QE combined with low interest rates may be bully for banks, shareholders and homeowners by creating an influx of cheap foreign capital but in a mainly import led economy it will hit the cost of raw materials and inbound goods whilst squeezing the spending of savers. The net effect is a trade - inflation and a weakening internal economy in order to maintain stock and house prices. Great for banks, the wealthy and those in unsustainable debt but sucks for ordinary people and pensioners who were not responsible for this mess. As I've said many times before, this will just make the recession deeper and longer. However, it's a bit like boiling frogs - throw them into hot water and they try and get out but put them into tepid water and slowly raise the temperature and they won't notice. In this case, the frogs are called savers.

The amounts of money to boil our own is huge. The tally to date is that the taxpayer has been exposed to £1 trillion of potential debt through cash injections, state guarantees, quantitative easing and other interventions. As a result of this, the taxpayer is expected to lose anywhere between ten to a hundred billion. All of this is to prop up an industry which will spend the next few years trying not to pay tax because of "losses". 

Why is it that when the taxpayer acts as a lender of last resort, we have to make a loss into the bargain? When the hard up resort to loan sharks, you never hear tales of some financial wheeze where money is given away.

Of course, it's different because we couldn't let the banks fail despite no-one explaining why not? Still that doesn't mean we have to be 'soft' and being the lender of last resort should be a time of piracy. For some reason the city, unlike the poor, got let off the hook.

We could (and should) have demanded equity equal to any loans plus the loan capital plus punitive interest rates, but we didn't. Where's our pound of flesh and 2000% APR?

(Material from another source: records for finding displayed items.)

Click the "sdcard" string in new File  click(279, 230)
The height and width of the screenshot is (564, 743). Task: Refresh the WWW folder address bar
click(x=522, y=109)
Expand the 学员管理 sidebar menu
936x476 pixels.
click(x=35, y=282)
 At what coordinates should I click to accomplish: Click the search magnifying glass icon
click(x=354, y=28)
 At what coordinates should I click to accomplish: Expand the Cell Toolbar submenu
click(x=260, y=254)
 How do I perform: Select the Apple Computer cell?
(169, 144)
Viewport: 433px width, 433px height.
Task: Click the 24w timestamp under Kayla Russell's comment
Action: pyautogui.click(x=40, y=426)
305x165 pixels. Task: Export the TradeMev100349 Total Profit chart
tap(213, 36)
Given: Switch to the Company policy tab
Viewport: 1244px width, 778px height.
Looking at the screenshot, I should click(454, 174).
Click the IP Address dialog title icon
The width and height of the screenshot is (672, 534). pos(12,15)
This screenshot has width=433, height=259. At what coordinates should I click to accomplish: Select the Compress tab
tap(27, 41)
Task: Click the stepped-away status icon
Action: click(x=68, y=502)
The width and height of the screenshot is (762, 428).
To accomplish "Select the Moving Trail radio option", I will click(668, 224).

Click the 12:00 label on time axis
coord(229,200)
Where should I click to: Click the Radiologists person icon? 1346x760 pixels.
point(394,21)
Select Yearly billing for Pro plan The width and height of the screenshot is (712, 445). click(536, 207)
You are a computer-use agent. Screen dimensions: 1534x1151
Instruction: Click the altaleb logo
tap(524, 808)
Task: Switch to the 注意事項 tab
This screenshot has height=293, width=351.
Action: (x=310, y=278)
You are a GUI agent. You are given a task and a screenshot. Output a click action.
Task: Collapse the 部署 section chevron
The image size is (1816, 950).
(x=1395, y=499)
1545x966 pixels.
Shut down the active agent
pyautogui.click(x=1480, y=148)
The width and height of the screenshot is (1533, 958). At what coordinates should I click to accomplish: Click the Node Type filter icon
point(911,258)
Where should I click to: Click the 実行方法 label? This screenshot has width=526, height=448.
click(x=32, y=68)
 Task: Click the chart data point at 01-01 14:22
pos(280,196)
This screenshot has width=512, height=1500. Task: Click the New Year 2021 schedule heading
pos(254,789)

We could (and should) have invested heavily in social housing, bought out the building industry when it was on its knees and grew our state owned banks by providing liquidity into the economy. 

We didn't. We're not going to. Our institutions are soft.

What did happen was that Meryvn & Darling were cheered by the financial giants like a pub landlord who has wiped the tab clean for his heaviest drinkers. Naturally, the taxpayer got lumbered with the bill and the underlying causes of the mess (huge debt, delusional valuation, excessive gambling, economic instability) have been unresolved.

Expect more bad news to come.

At least Darling has got a dubious excuse in trying to mess things up for the Conservatives. If only some of the largesse had been spent on things that really matter, like combating global warming (which from the Copenhagen Accord laughingly only gets £60 billion a year by 2020).

A wasted opportunity but then that's how I feel about New Labour - a decade of disappointment. 

Whilst the noughties have been personally good for me, in general it failed to live up to the expectations. Unless of course you consider that WAGs, myspace house parties, wii fit, 4x4's, an endless war on terror, draconian legislation reducing civil liberties, excessive celebrities and a highly materialistic and self serving environment are the pinnacle of human nature.

To summarise the noughties, you'd have to say "nought for the environment, nought for social mobility and lots of noughts for bankers".

On a positive note, Doctor Who was utterly brilliant.

[Update - Nov '12 - Mervyn is still in power but will apparently be leaving in 2013. Depressing how things turned out.  Some typo's and tidy ups needed in this post ... cleaned up]

Monday, December 14, 2009

Where is Amazon heading?

There is something that I've always found confusing about Amazon's cloud strategy.

The development of EC2 & S3 makes good sense given the suitability of these activities for large scale volume operations (an activity that Amazon, as a book-seller, specialises in).

The growth of an ecosystem around these core services and the provision of these services through APIs are ideal. The solving of some of the transitional educational barriers to cloud (such as persistency through EBS) seems spot on and ... well the list goes.

However, I've never quite understood why Amazon chooses to just cannibalise its own ecosystem (the creation of a hadoop service when cloudera existed, the creation of autoscaling when many alternatives existed) rather than buying-out some of those groups. I understand why you'd acquire those capabilities but I'd have mixed in acquisition because it sends strong signalling for others to join the party. There's a negative feedback loop here which could be easily avoided.
[By 2017, despite grumbling of "Amazon's eating our business model" ... they continue to be able play the game.  The negative feedback loop doesn't seem to be as big as I had anticipated]

Given that, I can't be sure of where Amazon is going to head - more copying or a shift to acquisition and a bit of both?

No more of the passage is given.